The Beatles had already been on "The Ed Sullivan Show" and sent America into a frenzy. Due to contractual obligations, they had to appear in Dunedin, New Zealand, where Lehnert was a young reporter assigned to cover their stop in the small city.
"We knew they were the next big thing probably, but they were not very impressive to me," said Lehnert, who now lives in Tulsa and operates the White Rose antique shop, 1344 E. 11th St., with her husband.

 And 50 years after her interview, Lehnert fondly remembers her brush with fame.

She still isn't all that impressed with the boys from Liverpool, though. Nothing personal; she just prefers classical.
In the early 1960s, Lehnert was a young woman in London who wanted to break into the world of the BBC. But without experience, she knew it would be a long struggle. So, she decided to go somewhere where she could get a job and work her way up. She found it in New Zealand.
Lehnert happened to be the reporter assigned to meet the Beatles and cover the press conference that day.
It may have been a small city on New Zealand's southern island, but the enthusiasm seen in crowds around the world was waiting for the Beatles when they got to Dunedin, too.
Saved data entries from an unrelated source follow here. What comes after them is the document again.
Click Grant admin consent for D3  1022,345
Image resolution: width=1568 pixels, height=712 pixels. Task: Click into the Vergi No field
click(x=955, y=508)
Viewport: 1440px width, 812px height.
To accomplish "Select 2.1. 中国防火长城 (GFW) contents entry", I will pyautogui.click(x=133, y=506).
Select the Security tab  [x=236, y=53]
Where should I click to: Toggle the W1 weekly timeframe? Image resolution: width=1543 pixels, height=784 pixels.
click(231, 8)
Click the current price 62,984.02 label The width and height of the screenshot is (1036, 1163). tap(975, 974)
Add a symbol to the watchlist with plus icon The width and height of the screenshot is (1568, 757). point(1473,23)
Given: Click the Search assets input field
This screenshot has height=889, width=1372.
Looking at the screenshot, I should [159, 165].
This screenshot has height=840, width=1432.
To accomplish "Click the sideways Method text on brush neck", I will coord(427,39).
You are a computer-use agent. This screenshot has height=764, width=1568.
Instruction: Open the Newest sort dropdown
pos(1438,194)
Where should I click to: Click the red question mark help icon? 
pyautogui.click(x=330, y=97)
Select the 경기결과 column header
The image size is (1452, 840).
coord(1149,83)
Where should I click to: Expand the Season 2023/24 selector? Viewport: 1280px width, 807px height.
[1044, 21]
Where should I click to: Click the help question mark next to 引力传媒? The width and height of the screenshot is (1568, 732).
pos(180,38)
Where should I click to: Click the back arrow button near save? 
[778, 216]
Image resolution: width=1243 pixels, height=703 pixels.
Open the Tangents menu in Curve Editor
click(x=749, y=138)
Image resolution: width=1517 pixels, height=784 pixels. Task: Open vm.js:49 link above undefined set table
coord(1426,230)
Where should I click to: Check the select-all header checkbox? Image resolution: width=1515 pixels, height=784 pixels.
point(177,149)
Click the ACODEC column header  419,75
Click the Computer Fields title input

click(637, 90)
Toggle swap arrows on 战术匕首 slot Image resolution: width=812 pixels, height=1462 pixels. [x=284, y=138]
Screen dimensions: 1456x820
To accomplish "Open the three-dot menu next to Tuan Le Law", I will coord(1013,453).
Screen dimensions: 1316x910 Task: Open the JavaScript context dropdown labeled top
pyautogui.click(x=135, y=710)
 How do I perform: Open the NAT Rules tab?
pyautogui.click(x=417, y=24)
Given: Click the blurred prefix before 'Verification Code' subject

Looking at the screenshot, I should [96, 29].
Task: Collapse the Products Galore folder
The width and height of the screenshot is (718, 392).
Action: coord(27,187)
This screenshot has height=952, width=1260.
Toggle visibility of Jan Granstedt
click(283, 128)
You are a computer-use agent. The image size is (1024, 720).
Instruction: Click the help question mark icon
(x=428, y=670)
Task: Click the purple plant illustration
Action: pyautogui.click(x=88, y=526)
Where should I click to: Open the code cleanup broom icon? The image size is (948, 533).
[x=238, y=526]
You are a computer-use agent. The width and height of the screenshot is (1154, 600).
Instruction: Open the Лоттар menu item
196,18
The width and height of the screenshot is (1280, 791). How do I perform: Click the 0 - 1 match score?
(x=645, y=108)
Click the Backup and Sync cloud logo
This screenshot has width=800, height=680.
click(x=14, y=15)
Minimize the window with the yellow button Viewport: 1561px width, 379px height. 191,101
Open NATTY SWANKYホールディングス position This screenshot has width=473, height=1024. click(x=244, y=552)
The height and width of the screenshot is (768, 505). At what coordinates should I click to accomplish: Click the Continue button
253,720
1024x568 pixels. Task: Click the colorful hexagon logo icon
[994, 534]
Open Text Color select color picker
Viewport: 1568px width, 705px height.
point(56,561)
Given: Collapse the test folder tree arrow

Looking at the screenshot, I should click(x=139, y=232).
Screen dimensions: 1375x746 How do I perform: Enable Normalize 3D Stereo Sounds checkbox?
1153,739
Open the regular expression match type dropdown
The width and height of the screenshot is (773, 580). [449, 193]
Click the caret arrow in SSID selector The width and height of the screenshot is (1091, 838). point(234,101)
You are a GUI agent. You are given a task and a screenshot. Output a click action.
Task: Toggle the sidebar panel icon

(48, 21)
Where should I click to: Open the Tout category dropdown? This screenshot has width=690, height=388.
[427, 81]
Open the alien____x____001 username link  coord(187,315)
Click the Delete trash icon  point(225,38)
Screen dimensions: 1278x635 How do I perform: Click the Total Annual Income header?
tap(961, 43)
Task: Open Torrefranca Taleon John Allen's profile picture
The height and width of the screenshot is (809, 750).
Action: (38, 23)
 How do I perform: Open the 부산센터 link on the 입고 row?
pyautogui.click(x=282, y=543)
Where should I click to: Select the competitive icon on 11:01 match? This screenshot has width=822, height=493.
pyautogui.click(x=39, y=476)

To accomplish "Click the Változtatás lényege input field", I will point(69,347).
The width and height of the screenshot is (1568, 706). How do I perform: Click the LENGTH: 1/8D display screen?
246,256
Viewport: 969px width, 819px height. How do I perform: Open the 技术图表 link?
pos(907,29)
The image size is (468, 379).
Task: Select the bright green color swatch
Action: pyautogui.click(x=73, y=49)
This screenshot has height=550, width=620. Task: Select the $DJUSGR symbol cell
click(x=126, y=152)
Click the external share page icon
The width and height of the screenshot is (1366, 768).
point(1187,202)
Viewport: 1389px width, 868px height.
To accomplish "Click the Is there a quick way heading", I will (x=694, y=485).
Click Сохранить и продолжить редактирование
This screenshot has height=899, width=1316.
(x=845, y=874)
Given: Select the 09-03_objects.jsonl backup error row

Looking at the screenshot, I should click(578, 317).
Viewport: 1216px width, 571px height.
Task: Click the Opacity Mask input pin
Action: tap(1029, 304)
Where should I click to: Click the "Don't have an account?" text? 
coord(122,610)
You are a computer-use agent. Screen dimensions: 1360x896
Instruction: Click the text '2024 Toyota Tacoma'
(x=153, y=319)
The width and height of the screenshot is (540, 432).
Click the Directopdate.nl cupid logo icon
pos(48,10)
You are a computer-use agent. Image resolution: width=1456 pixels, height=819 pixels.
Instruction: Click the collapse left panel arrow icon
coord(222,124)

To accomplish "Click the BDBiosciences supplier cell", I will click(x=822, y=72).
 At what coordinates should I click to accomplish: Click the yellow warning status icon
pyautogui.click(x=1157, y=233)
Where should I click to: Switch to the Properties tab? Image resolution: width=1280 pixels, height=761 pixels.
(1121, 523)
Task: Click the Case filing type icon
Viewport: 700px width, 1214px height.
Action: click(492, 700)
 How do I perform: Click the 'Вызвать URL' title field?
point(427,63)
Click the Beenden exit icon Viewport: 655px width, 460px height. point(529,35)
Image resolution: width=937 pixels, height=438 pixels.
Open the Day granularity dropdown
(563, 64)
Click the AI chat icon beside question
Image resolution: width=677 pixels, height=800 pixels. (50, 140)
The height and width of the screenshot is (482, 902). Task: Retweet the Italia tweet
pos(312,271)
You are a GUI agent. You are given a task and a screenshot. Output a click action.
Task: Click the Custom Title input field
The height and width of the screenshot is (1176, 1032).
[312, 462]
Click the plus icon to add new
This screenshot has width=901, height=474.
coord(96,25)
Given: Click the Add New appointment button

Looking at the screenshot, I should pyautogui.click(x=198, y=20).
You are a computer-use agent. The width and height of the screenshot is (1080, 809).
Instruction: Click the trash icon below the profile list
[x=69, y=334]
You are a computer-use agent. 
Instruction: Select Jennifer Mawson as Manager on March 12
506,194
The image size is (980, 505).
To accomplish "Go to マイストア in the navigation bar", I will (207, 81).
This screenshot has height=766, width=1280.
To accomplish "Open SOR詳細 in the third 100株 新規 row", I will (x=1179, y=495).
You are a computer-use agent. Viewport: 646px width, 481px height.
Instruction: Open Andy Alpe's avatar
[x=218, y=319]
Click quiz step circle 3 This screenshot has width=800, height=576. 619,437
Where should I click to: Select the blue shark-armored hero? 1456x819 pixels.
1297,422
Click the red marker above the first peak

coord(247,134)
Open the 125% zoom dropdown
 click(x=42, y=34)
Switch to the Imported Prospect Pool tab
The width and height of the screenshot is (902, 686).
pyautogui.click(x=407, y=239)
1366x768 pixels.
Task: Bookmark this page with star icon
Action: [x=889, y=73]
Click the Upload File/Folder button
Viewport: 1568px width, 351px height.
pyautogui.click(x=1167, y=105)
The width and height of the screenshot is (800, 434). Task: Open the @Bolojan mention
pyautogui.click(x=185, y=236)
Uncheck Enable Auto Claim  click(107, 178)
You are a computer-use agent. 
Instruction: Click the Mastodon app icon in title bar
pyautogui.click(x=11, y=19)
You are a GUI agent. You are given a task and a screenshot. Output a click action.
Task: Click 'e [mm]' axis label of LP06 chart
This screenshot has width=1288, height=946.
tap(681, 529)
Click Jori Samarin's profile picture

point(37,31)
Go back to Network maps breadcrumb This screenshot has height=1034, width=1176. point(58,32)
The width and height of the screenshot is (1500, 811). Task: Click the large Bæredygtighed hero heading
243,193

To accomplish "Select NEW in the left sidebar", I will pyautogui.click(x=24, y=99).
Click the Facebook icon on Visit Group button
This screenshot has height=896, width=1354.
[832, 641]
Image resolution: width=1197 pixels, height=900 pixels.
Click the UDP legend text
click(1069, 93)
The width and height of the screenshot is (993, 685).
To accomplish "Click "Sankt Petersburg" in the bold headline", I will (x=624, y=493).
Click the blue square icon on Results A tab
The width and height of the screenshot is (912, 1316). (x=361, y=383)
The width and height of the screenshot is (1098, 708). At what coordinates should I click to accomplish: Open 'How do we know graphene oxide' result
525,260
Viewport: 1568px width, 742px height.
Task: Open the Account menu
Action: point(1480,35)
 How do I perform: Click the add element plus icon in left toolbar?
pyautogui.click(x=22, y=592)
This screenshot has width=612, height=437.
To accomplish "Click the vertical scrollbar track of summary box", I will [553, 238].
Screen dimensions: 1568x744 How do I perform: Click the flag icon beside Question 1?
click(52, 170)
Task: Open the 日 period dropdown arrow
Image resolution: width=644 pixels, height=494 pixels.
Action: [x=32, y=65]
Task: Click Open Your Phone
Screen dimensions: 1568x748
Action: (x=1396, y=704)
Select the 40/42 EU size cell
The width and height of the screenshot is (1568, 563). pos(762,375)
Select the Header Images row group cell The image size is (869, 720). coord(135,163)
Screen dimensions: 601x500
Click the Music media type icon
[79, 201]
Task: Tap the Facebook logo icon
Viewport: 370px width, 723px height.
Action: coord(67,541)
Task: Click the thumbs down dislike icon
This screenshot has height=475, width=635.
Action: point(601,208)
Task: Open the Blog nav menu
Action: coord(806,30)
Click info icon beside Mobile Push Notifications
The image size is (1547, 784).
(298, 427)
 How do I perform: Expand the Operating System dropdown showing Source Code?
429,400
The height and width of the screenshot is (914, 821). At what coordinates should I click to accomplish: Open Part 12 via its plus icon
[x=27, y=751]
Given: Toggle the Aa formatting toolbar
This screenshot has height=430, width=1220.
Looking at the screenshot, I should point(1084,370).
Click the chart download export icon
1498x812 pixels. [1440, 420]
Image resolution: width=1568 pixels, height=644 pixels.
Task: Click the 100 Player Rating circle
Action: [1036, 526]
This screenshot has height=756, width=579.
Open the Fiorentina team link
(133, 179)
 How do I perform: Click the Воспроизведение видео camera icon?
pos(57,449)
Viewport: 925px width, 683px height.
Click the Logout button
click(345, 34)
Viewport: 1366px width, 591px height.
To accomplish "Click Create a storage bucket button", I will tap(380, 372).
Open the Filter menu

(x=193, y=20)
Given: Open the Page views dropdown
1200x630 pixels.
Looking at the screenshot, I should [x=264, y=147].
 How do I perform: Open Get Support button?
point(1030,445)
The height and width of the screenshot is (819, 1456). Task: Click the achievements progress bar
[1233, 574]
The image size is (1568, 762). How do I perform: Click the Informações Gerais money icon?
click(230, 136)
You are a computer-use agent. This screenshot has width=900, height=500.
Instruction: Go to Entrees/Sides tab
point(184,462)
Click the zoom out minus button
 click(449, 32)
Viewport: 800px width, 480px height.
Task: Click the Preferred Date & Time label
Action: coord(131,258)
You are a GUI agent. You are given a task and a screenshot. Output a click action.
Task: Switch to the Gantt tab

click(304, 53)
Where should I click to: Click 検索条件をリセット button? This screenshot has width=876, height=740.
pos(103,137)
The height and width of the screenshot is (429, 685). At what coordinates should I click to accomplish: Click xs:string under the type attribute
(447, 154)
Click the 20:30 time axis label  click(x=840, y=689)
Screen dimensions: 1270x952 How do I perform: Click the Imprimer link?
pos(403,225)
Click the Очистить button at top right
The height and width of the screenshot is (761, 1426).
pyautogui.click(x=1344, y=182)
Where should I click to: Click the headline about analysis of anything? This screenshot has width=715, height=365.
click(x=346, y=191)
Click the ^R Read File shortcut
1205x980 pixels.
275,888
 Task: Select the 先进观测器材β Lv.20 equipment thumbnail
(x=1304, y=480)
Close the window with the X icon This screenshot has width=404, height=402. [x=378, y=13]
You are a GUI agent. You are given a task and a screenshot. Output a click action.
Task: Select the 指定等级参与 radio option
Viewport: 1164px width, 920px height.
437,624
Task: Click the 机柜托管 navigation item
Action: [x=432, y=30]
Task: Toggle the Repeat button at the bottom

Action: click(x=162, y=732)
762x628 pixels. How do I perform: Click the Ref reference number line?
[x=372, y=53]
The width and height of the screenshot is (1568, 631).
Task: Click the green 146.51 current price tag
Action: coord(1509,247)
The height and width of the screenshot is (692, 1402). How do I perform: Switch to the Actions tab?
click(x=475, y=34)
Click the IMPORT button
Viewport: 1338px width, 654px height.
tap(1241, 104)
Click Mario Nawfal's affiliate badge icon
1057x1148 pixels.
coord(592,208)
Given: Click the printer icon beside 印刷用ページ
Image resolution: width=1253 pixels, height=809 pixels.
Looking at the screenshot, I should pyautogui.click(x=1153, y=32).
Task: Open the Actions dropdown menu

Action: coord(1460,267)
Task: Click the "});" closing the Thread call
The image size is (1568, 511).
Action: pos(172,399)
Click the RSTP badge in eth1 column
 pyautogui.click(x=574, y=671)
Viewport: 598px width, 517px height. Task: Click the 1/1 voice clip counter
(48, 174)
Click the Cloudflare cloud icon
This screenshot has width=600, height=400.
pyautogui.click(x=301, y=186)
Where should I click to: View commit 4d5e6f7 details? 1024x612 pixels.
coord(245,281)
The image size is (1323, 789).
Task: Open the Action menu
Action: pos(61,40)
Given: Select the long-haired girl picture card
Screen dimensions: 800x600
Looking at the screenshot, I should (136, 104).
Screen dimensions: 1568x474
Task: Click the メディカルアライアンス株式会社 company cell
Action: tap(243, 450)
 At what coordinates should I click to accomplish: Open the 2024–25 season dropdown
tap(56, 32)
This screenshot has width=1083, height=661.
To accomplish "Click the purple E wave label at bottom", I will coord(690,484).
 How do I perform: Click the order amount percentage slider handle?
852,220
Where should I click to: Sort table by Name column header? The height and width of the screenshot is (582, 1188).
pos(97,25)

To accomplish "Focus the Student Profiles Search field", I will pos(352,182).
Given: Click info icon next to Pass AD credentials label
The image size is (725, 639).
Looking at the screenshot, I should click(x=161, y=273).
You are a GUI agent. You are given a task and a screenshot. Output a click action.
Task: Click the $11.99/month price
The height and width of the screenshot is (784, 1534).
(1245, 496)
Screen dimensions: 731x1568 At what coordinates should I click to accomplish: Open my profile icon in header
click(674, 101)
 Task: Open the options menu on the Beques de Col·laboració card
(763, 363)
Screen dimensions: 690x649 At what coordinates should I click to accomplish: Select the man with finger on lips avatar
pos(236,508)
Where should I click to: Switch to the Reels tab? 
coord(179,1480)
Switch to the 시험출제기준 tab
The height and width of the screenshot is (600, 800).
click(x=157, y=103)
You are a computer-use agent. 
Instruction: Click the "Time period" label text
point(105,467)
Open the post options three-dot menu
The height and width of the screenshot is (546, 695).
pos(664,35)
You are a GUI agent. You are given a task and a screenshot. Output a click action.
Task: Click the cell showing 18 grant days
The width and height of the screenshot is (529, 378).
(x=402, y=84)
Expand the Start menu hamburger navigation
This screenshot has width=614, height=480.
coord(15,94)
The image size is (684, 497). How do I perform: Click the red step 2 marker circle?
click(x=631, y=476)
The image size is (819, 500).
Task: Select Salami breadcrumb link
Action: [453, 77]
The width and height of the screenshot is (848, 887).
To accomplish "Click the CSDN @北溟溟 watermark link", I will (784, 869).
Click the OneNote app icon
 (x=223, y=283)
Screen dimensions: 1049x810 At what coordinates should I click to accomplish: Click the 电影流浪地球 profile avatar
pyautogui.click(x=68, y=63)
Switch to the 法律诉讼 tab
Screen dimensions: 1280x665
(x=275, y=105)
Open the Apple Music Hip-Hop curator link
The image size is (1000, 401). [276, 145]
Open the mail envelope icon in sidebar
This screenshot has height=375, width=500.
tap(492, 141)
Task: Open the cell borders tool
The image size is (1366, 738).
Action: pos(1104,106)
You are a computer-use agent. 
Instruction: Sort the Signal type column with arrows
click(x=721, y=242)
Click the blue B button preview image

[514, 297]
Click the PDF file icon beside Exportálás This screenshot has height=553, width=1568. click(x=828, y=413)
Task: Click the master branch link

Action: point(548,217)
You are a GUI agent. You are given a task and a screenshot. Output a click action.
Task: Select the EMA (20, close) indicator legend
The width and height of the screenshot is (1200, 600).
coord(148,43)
"We had all the screaming girls and the police barriers were out, so we knew they were a big thing, but in those days we just didn't know they were going to be such a phenomenon," Lehnert said.
She still wasn't blown away.
"I remember looking at them and thinking they look so English," Lehnert said. "They had very pale faces. They looked like they hadn't seen the sun. And they were dressed in the mod look of the '60s.
"It was the Edwardian era they were imitating with these tight jackets and drainpipe trousers and shiny, pointed shoes. This is the way they appeared in New Zealand. I thought they looked like jockeys. They looked like four little waifs to me. What's all the fuss about?"
The reporters were all shuffled into a ballroom for the interviews. John Lennon and Paul McCartney answered a few questions but left early, Lehnert said. Ringo Starr and George Harrison stayed behind to keep talking with the press.
But Lehnert was not impressed with the questions being asked by the other reporters.
"Ringo, everything he was being asked was so trite," she said. "He was giving these one-liners. He just had a tonsillectomy and someone said, 'How's your throat, Ringo?''Fine. How's yours?'"
Lehnert said that she would never get the answers she needed from that back-and-forth. She was there for the New Zealand Broadcasting Co., and she knew her story would go national, so she needed something more.
Harrison would be her man.
"So I inched my way around — no one stopped me in those days — and I got George because I thought of the two of them he appeared quieter, sort of introspective," Lehnert said. "I thought I would get a little bit more of a sensible kind of interview from him, but I have no idea what I asked him."
It must have been a good question and a good answer, because the story was broadcast across New Zealand.
The moment sticks with Lehnert, a blip on the history of pop culture. After New Zealand, she moved to New York to continue her journalism career but was sidetracked when she met her husband, Warner. They married and traveled the world, Warner Lehnert working in the oil industry. That brought them to Bartlesville and Tulsa, where they have lived for decades.
"We've retired and we're still in Oklahoma because we just like it," she said.
But looking back now with the benefit of hindsight, Lehnert sees the Beatles somewhat as peers. Not in their musical taste or appearance, but they were about the same age, both from England and both striking out across the world to make a name for themselves.
"In a way, you sort of looked at these young fellows coming in from England and there was a feeling that we're all doing this," Lehnert said. "We're all in this together. We were all young at the time, and we were trying to achieve our dreams."